(DATA SHOWN begins)

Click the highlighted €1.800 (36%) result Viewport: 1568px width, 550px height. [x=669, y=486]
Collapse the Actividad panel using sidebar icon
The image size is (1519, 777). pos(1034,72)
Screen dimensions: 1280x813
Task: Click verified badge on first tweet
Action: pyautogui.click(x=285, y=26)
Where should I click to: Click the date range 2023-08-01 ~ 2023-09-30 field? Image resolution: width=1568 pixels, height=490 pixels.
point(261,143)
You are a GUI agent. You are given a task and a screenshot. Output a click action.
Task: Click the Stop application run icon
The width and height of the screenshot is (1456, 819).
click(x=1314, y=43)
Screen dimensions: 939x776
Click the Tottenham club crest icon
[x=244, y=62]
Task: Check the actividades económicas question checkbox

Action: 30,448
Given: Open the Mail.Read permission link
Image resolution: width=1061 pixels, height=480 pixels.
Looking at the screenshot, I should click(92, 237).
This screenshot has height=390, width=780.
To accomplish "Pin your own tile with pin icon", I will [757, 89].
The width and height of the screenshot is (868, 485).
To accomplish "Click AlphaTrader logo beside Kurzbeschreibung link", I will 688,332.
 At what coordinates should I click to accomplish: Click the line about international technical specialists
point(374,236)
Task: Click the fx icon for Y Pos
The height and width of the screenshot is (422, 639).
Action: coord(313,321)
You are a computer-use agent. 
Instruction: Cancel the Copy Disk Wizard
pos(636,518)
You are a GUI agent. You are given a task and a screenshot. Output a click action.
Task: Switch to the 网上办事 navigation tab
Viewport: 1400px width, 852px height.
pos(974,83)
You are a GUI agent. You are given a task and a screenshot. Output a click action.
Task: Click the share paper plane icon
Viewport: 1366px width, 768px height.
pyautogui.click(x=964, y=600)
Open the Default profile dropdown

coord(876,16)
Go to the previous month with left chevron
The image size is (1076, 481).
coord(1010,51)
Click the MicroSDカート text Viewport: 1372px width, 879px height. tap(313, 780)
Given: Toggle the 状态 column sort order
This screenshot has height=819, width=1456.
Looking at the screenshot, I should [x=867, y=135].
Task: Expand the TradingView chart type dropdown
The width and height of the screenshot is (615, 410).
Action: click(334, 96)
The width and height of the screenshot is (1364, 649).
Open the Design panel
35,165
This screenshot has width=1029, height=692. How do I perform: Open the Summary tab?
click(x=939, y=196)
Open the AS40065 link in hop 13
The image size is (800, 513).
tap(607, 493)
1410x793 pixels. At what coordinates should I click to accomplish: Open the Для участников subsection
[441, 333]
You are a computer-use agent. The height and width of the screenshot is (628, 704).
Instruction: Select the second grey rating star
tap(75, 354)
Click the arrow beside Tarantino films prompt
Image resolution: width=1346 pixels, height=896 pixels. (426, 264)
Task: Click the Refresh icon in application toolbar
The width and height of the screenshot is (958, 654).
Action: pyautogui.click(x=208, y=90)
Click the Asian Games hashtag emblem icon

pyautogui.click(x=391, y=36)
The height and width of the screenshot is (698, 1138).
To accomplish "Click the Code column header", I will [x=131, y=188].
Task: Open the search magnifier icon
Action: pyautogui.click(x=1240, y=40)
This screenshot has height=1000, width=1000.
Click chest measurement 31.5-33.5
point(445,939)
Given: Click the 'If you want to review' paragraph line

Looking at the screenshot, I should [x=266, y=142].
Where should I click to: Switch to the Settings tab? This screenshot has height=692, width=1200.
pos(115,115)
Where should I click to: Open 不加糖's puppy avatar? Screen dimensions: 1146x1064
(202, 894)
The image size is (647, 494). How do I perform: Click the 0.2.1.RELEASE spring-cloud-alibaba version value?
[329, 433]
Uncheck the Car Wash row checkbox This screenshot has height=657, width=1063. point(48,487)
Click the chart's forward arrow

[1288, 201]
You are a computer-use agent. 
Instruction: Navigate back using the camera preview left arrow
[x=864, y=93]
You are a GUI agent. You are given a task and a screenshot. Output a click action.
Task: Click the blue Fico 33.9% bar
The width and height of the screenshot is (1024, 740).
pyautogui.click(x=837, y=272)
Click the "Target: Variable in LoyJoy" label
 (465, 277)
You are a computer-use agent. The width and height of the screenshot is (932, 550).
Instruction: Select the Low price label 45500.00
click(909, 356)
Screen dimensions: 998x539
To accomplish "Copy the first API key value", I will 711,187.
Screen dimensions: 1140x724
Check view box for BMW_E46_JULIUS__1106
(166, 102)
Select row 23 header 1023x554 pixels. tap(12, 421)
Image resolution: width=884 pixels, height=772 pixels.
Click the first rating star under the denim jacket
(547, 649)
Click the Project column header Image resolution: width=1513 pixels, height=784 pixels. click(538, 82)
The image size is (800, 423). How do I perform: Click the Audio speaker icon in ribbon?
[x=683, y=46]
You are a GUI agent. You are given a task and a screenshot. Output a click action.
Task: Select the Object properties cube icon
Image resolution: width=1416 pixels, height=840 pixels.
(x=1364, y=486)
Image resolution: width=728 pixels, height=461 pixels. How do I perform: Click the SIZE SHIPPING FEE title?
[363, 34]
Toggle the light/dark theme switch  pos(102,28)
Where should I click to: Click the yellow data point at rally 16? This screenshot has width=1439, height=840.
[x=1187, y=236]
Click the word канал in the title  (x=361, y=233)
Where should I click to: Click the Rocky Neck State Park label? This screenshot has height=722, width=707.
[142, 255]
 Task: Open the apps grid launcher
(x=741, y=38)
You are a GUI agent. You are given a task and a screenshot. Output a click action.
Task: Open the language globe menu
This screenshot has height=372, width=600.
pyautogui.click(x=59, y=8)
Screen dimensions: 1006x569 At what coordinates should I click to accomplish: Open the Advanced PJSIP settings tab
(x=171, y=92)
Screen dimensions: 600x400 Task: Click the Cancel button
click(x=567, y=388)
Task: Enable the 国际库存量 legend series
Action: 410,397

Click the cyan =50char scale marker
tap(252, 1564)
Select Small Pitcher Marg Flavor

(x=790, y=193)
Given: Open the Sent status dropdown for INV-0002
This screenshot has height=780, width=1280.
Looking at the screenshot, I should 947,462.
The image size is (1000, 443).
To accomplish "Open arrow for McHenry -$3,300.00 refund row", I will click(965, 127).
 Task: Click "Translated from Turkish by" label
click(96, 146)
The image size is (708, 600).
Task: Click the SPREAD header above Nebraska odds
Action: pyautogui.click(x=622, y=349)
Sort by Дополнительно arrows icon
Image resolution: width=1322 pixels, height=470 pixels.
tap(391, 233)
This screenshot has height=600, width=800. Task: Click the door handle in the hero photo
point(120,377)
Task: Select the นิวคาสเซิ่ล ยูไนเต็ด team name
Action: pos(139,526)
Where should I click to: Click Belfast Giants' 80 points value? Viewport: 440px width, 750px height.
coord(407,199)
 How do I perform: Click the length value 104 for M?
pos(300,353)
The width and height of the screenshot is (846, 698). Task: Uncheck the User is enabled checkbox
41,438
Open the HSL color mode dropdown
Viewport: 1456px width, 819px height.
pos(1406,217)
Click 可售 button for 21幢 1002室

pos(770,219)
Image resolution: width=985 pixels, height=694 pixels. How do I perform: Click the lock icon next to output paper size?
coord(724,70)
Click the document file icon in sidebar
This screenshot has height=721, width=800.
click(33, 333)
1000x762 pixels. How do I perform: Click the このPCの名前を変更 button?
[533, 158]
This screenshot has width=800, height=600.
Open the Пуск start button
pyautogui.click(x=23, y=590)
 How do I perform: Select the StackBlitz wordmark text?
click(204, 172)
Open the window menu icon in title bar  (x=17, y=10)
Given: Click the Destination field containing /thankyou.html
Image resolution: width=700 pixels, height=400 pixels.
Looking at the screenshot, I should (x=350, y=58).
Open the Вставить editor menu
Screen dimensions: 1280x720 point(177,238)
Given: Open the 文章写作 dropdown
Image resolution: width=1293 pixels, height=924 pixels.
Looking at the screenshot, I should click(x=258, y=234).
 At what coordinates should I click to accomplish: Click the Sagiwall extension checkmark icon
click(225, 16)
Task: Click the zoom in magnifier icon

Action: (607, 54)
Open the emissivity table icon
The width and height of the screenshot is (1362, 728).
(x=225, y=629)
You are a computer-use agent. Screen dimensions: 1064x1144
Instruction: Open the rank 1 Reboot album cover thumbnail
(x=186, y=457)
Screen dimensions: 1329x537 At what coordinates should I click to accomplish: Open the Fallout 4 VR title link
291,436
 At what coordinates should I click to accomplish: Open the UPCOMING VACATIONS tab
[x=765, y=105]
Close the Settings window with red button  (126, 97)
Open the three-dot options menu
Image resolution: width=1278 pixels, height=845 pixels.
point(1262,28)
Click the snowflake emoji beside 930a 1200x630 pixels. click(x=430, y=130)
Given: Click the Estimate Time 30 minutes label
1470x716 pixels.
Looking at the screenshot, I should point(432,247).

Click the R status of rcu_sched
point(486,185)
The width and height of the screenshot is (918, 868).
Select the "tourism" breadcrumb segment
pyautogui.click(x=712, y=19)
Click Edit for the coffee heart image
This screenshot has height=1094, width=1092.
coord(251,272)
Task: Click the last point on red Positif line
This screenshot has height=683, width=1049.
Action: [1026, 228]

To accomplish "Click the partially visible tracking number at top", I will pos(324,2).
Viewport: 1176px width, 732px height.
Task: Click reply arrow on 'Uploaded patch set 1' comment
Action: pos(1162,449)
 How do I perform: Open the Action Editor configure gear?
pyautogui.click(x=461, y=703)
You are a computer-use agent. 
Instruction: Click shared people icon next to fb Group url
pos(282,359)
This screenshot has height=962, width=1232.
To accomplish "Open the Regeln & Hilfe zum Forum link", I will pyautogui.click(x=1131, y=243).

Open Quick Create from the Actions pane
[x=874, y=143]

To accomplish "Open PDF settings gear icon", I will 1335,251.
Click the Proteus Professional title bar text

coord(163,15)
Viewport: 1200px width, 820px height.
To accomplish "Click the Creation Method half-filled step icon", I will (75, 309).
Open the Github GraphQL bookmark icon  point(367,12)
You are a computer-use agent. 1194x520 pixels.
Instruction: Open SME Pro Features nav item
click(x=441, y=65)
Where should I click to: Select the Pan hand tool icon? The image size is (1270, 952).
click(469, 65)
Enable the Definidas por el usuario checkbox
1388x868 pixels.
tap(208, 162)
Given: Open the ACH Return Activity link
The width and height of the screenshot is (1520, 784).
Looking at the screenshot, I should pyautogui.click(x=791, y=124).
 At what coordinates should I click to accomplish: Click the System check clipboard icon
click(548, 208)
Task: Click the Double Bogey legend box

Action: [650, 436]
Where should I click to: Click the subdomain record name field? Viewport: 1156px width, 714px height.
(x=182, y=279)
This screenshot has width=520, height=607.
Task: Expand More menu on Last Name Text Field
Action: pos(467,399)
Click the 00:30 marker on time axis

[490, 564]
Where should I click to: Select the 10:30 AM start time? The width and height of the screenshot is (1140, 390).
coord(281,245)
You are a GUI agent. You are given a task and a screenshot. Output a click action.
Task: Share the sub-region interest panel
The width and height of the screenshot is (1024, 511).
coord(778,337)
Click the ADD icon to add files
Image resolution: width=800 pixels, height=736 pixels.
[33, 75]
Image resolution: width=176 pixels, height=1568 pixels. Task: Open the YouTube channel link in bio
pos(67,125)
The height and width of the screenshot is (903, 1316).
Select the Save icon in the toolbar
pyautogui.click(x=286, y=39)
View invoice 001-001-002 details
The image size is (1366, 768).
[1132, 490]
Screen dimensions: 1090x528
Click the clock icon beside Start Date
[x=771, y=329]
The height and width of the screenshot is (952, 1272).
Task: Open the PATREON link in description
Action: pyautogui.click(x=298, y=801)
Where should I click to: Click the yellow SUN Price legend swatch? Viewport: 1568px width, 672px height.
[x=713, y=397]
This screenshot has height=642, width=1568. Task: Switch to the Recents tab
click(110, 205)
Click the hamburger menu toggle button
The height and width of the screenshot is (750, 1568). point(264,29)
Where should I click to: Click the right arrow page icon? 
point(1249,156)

(DATA SHOWN ends)

Return each line of the entries that holds the string "window".

» ANSWER TO THIS TASK:
Open the window menu icon in title bar  (x=17, y=10)
Close the Settings window with red button  (126, 97)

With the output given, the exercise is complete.